*2 bulan yang lalu
"Hai, Ya!" sapa Kak Danan dari dalam mobil yang dikendarai perlahan di sebelahku.
"Oh, hai Kak!" balasku sambil tersenyum.
Sejak membeli kado untuk pacarnya, Kak Danan sering menemuiku saat jam istirahat siang atau sepulang kerja. Dia bilang dia sangat senang melihatku di kota ini. Di sini dia tidak punya teman sehingga dia senang dapat berbincang-bincang denganku membicarakan kota kami dulu dan kenangan masa sekolah. Sesekali dia bercerita tentang pacarnya. Pacarnya juga bekerja di bank, namun bukan bank yang sama dengannya. Pacarnya bekerja di cabang bank B yang jaraknya dua jam perjalanan dari sini, tanpa macet tentunya. Mereka hanya bertemu di akhir minggu. Jadi, dia lebih sering menghabiskan waktunya denganku.
Seandainya aku tidak memiliki perasaan apa pun kepadanya, tentu kebersamaan kami akan terasa lebih menyenangkan. Sayangnya, aku dan hatiku masih sebodoh belasan tahun lalu. Kalau mengutip puisi karya Aan Mansyur, mungkin perasaanku kepada Kak Danan seperti umbi-umbian.

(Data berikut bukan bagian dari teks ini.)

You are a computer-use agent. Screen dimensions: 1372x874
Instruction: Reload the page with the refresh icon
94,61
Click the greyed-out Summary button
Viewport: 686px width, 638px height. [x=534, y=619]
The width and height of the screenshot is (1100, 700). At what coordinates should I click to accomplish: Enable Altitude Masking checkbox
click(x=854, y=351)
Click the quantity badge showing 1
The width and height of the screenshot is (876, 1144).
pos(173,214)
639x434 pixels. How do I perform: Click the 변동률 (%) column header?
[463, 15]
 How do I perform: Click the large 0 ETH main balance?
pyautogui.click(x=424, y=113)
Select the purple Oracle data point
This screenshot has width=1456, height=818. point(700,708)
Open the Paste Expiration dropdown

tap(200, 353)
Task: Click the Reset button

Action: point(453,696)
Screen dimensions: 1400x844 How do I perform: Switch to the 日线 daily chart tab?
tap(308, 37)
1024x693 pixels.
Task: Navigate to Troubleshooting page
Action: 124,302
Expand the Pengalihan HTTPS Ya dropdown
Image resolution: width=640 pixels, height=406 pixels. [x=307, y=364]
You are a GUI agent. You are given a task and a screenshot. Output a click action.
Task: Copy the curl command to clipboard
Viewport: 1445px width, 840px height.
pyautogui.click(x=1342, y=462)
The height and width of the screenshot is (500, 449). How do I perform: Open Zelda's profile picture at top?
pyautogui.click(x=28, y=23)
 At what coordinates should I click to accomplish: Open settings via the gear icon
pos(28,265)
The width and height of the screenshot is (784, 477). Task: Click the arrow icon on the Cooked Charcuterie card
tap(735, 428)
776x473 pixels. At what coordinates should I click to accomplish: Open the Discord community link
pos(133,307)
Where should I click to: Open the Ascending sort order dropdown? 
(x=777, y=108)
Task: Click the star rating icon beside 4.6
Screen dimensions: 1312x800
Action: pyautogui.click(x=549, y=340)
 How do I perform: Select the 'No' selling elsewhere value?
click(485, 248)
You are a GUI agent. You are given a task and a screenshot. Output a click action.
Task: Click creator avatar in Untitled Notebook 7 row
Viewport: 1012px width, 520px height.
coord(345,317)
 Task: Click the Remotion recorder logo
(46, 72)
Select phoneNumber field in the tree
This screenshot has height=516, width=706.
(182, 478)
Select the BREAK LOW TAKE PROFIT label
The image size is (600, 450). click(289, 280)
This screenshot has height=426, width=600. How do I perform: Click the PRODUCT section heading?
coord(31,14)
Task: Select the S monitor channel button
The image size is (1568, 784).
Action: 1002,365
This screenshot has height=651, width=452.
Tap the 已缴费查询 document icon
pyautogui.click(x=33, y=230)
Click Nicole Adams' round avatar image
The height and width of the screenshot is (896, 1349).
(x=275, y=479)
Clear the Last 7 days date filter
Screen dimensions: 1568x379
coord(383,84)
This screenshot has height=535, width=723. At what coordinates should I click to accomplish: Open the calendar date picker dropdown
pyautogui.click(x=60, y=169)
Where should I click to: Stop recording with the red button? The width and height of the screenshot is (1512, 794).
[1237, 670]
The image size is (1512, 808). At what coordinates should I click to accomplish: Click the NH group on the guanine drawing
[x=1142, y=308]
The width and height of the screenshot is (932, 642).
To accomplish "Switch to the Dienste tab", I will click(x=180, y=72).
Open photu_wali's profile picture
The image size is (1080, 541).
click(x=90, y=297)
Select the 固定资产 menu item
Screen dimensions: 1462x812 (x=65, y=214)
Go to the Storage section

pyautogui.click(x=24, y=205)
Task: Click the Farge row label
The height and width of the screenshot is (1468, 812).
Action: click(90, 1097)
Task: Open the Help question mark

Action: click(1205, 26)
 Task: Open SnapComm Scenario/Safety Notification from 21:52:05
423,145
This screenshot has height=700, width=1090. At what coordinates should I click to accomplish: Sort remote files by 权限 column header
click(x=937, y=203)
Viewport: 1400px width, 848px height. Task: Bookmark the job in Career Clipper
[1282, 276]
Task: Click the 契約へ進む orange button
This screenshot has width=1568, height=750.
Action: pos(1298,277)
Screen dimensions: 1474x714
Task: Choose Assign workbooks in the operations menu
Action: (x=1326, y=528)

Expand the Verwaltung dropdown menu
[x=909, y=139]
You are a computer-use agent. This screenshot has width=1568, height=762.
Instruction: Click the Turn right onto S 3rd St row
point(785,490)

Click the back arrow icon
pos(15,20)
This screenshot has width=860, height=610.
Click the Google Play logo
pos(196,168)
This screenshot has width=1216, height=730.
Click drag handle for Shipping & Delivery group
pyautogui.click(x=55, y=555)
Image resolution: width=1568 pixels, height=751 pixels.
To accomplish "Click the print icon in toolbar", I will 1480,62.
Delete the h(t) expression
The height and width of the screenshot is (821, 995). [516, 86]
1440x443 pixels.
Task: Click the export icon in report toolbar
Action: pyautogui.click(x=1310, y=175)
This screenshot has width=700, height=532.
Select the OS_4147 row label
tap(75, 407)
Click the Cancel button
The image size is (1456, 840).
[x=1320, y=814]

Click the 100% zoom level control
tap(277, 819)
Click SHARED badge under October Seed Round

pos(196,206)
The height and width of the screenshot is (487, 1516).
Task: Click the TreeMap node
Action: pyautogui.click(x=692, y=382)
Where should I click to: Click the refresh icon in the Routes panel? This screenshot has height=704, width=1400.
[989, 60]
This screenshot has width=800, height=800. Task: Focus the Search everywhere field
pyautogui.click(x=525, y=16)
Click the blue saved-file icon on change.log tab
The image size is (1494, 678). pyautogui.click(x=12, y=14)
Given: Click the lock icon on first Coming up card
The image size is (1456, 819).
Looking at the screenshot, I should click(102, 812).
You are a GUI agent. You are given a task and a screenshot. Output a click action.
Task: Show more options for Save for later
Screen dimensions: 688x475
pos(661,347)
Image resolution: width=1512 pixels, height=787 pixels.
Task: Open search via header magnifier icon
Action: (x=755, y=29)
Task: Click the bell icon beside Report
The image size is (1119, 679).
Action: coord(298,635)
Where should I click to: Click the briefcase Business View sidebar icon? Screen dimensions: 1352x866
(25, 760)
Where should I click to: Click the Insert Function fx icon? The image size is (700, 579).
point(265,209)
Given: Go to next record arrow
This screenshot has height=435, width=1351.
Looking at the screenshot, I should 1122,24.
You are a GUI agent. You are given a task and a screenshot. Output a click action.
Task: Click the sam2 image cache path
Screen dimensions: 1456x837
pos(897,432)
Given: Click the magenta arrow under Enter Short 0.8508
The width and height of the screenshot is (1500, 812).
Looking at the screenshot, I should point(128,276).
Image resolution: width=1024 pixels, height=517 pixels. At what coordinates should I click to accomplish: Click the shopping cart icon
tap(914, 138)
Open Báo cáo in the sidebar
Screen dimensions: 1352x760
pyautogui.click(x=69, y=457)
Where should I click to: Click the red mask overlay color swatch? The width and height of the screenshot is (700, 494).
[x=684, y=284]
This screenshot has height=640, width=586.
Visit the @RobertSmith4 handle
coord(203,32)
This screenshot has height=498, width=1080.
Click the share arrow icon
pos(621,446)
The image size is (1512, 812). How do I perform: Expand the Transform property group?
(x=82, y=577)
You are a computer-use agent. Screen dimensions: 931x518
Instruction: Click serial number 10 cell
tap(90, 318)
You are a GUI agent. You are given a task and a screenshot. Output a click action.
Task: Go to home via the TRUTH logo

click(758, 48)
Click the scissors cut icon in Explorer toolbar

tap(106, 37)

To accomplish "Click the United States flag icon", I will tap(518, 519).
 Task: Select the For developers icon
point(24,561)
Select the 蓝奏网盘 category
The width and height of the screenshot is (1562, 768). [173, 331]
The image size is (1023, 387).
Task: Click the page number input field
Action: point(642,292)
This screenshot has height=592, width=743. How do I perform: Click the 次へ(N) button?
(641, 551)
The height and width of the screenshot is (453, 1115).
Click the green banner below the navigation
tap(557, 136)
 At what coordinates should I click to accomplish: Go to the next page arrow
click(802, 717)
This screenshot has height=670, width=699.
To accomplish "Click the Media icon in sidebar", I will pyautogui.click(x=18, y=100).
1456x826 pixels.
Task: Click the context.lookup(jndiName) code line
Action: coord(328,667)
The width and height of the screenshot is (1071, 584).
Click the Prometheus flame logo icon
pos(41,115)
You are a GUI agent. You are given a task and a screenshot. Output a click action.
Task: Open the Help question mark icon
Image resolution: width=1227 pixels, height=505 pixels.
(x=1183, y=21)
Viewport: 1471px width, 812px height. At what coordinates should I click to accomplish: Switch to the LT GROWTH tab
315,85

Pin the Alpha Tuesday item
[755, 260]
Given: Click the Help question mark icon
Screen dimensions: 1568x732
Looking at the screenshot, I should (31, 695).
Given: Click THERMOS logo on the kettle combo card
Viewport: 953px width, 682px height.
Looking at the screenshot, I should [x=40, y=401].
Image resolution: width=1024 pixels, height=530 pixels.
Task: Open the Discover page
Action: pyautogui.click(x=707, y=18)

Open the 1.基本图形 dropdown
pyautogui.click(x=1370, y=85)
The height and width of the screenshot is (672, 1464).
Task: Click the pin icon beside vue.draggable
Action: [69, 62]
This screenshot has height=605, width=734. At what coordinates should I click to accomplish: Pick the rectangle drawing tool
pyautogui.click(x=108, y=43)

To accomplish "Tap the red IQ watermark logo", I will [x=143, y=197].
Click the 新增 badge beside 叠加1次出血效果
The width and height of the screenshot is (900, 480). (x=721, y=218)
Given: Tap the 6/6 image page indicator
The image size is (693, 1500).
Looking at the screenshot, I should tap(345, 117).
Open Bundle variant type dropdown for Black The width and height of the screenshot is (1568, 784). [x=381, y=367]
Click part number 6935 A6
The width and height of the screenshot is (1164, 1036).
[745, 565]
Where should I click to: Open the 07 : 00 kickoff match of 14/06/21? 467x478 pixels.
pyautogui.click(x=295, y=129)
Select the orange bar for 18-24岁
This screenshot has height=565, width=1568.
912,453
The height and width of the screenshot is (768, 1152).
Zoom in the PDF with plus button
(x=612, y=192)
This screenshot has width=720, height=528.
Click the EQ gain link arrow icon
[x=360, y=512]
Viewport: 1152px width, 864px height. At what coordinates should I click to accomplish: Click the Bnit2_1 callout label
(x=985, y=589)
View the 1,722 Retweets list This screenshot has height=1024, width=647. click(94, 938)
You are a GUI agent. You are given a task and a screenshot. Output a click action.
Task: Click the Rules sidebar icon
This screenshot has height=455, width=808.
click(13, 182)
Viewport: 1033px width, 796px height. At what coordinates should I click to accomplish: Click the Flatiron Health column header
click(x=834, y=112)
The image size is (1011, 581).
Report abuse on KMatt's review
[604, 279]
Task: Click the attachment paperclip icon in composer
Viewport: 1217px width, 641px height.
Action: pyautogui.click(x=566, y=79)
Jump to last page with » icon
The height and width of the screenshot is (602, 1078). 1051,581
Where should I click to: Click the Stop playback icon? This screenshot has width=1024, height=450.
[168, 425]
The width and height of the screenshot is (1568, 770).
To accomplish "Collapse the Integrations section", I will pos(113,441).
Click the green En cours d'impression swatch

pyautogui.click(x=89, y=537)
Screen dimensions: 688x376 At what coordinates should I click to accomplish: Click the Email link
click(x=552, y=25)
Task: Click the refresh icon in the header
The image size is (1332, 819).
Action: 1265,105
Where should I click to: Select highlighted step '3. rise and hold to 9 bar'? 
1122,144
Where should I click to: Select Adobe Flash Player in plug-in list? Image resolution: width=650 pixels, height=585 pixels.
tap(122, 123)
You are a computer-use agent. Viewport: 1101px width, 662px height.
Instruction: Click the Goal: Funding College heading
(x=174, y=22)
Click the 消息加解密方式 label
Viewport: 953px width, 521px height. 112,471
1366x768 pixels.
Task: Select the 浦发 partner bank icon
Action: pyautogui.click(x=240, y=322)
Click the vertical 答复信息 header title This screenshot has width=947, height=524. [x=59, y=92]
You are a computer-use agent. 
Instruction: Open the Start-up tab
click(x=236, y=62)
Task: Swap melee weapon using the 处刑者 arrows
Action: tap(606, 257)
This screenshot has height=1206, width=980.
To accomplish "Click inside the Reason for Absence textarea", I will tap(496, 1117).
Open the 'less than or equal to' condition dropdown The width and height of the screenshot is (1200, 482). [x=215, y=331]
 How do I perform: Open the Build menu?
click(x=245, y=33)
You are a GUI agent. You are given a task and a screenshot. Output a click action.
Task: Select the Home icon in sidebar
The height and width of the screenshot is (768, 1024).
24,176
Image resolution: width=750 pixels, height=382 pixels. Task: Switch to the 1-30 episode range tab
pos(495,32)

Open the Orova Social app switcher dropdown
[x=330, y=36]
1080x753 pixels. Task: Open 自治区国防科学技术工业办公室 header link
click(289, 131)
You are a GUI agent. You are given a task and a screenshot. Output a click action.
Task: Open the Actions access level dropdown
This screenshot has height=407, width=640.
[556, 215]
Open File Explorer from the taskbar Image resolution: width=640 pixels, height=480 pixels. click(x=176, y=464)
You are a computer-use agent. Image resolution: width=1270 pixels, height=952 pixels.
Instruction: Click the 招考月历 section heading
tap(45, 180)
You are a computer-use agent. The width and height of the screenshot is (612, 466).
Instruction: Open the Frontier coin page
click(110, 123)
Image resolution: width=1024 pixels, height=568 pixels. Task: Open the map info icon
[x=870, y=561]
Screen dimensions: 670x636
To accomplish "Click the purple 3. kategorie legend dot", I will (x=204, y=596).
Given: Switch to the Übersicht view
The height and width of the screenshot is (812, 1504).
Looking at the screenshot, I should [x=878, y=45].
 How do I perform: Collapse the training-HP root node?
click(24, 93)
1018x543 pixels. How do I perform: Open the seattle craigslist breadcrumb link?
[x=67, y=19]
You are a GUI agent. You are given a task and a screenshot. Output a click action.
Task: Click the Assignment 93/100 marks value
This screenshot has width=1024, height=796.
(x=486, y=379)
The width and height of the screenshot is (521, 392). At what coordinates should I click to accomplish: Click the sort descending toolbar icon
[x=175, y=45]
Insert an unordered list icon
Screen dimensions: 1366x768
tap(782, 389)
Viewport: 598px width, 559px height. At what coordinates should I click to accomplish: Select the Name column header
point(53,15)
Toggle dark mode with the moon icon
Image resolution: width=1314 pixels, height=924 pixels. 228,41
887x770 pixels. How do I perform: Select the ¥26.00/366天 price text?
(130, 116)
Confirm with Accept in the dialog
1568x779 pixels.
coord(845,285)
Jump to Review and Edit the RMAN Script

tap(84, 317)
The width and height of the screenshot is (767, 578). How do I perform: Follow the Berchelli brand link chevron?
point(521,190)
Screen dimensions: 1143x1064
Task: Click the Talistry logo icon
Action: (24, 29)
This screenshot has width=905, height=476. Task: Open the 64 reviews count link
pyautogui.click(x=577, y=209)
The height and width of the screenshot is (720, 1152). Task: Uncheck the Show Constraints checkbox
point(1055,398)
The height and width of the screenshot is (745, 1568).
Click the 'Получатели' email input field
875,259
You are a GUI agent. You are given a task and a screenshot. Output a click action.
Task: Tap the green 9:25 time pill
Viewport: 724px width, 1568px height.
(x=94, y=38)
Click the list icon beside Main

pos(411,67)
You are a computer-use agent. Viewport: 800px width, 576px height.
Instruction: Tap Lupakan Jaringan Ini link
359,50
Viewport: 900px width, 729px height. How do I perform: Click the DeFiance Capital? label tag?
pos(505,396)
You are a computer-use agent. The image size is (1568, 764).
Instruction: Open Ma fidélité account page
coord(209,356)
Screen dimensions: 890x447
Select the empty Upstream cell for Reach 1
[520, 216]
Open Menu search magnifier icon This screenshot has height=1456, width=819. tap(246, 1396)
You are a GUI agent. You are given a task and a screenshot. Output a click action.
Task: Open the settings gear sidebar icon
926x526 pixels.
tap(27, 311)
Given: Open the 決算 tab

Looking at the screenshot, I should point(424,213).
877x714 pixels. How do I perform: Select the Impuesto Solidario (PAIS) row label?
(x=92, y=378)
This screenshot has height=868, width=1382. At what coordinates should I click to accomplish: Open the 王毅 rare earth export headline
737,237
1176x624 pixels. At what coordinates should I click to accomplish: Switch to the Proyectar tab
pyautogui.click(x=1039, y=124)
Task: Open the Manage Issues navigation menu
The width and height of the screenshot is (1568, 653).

"Ada saat kau menemukan cinta adalah umbi-umbian di lemari pendingin. Mereka tiba-tiba bertunas meskipun sudah lama lupa rupa dan aroma tanah."
Semakin sering Kak Danan menemuiku, semakin aku ingin terus bersamanya. Duhhhh ... tolol sekali aku dan perasaanku.
"Besok sibuk, nggak?" tanya Kak Danan sambil menghentikan mobilnya.
"Kayak biasa aja, Kak. Buka toko trus nunggu ada yang terjerumus masuk ke tokoku," ujarku berusaha bercanda untuk menutupi kegugupanku setiap menatap matanya.
"Kalau gitu, aku mampir pas jam makan siang, ya! Aku mau traktir kamu makan di kafe baru di gedung sebelah kantorku," ujar Kak Danan sambil tersenyum.
"Wah, asyik nih, mau dapet traktiran. Oke, besok aku tunggu, Kak," sahutku.
"Sip, deh. Hari ini nggak usah nungguin aku. Aku ada meeting sama nasabah VIP. Kamu makan siang sendiri aja," ujarnya sambil mengedipkan matanya dengan lucu.
"You wish!" ujarku, tertawa menanggapi guyonannya.
"Oke, sampai ketemu besok, Ya!" pamit Kak Danan sambil menyalakan mesin mobilnya.
"Have a nice day, Kak!" balasku tanpa bisa menyembunyikan senyuman bahagia.
Hari ini aku hampir tidak bisa fokus bekerja. Aku terus saja memikirkan bahwa besok aku akan makan siang berdua dengan Kak Danan. Berdua. Makan siang. Di kafe. Untung saja hari ini aku dibantu oleh pekerja paruh waktu karena sebentar lagi liburan Natal dan tahun baru. Kalau tidak, pasti semuanya akan berantakan.
Bukannya aku tidak pernah makan siang dengan Kak Danan. Kami sering makan siang atau makan malam bersama, berdua saja. Tetapi, selalu di hari kerja saat Kak Danan istirahat siang atau pulang dari kantor. Akhir minggu selalu menjadi waktu yang khusus ia sediakan untuk pacarnya. Jadi, besok seperti sebuah hari spesial yang aku tahu seharusnya tidak aku pikirkan dengan serius.
Pagi hari pun tiba. Aku tidak tahu berapa jam aku tidur. Tapi, kurasa tidak lebih dari 3 jam. Damn! Pasti mata pandaku akan muncul tanpa diminta. Betul saja. Aku nyaris berteriak saat melihat wajahku sendiri di cermin. Mata panda dan wajah yang puffy di hari penting ini.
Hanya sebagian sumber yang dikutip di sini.